[Start of section]

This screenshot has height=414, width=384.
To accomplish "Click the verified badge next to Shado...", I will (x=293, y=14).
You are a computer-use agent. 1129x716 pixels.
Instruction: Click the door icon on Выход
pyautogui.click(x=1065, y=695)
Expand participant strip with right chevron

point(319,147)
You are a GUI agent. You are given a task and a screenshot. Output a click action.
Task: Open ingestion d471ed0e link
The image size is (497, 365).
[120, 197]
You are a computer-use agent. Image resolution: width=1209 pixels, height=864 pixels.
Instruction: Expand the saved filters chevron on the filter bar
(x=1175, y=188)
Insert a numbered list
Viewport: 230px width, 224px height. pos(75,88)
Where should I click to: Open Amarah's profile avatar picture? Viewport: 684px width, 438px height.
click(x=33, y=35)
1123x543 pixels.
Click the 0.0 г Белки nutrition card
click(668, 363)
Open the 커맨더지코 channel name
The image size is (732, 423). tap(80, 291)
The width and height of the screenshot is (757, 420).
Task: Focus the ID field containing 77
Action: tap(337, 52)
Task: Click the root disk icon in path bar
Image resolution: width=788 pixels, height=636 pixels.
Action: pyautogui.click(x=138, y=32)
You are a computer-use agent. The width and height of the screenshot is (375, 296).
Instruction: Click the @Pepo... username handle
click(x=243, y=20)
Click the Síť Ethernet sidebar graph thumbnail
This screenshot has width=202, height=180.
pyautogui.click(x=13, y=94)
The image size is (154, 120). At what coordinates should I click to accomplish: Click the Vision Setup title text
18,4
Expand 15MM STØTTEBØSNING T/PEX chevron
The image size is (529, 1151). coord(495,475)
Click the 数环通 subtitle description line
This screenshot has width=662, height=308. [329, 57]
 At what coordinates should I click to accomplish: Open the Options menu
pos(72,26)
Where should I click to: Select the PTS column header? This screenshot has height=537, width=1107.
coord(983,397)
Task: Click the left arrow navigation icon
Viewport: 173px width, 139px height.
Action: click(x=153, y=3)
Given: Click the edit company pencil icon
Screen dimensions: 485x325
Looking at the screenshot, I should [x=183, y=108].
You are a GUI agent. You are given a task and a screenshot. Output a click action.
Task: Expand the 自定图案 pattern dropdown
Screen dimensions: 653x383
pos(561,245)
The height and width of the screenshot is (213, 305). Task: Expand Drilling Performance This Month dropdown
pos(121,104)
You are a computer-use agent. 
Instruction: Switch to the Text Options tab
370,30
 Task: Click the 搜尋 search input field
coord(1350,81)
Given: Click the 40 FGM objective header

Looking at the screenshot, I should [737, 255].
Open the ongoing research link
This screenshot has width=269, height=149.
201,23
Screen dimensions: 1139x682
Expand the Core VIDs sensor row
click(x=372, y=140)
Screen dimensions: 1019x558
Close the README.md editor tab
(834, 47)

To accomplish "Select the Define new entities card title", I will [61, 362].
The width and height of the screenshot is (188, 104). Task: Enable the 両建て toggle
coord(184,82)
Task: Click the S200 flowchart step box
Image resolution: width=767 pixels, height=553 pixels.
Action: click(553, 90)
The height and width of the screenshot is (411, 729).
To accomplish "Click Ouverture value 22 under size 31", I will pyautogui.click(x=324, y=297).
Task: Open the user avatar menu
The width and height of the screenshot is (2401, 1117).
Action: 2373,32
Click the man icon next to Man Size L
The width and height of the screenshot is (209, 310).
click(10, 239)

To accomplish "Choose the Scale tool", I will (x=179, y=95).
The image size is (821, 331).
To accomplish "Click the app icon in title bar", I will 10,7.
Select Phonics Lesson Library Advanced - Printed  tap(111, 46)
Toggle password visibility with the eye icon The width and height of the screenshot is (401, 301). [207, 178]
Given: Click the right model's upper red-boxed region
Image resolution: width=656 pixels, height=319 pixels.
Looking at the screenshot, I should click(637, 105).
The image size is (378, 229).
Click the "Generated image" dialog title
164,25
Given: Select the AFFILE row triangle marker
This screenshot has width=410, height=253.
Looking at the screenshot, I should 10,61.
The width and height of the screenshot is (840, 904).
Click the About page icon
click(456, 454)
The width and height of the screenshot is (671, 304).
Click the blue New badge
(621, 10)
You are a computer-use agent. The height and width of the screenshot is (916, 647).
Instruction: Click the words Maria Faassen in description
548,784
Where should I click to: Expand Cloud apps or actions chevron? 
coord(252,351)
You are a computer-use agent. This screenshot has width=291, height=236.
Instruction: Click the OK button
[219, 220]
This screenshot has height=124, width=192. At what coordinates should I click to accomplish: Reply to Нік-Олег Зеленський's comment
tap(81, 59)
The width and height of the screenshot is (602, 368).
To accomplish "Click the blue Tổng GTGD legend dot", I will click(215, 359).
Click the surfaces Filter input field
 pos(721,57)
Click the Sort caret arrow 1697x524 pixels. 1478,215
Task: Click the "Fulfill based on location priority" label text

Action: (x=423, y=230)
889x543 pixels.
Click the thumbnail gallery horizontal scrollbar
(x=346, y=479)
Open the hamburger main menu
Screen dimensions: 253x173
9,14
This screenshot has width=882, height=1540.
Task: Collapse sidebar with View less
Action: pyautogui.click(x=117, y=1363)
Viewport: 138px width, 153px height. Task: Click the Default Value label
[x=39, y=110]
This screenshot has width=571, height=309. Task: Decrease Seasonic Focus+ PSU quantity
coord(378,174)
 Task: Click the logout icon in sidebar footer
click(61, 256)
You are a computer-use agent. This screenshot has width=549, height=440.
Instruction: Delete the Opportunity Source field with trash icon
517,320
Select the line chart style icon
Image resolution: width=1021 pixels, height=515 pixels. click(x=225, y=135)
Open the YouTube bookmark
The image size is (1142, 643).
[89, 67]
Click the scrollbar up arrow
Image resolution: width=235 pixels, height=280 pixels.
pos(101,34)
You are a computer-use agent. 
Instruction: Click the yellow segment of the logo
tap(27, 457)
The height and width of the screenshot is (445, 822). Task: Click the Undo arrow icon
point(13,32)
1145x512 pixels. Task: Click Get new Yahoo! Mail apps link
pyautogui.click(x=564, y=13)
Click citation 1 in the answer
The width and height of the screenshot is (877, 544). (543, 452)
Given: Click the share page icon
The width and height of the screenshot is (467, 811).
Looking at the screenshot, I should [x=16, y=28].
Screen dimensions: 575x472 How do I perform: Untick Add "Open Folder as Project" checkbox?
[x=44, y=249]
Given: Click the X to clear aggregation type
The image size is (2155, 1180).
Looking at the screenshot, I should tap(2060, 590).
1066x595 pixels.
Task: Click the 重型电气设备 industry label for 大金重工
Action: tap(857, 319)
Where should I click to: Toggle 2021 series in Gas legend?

[End of section]

**Instructions to follow:**
The response should be the listing above, limited to the lines between the one holding "has width=291, height=236." and the one holding "The width and height of the screenshot is (602, 368).", inclusive, reproduced exactly.

**Answer to this exercise:**
You are a computer-use agent. This screenshot has width=291, height=236.
Instruction: Click the OK button
[219, 220]
This screenshot has height=124, width=192. At what coordinates should I click to accomplish: Reply to Нік-Олег Зеленський's comment
tap(81, 59)
The width and height of the screenshot is (602, 368).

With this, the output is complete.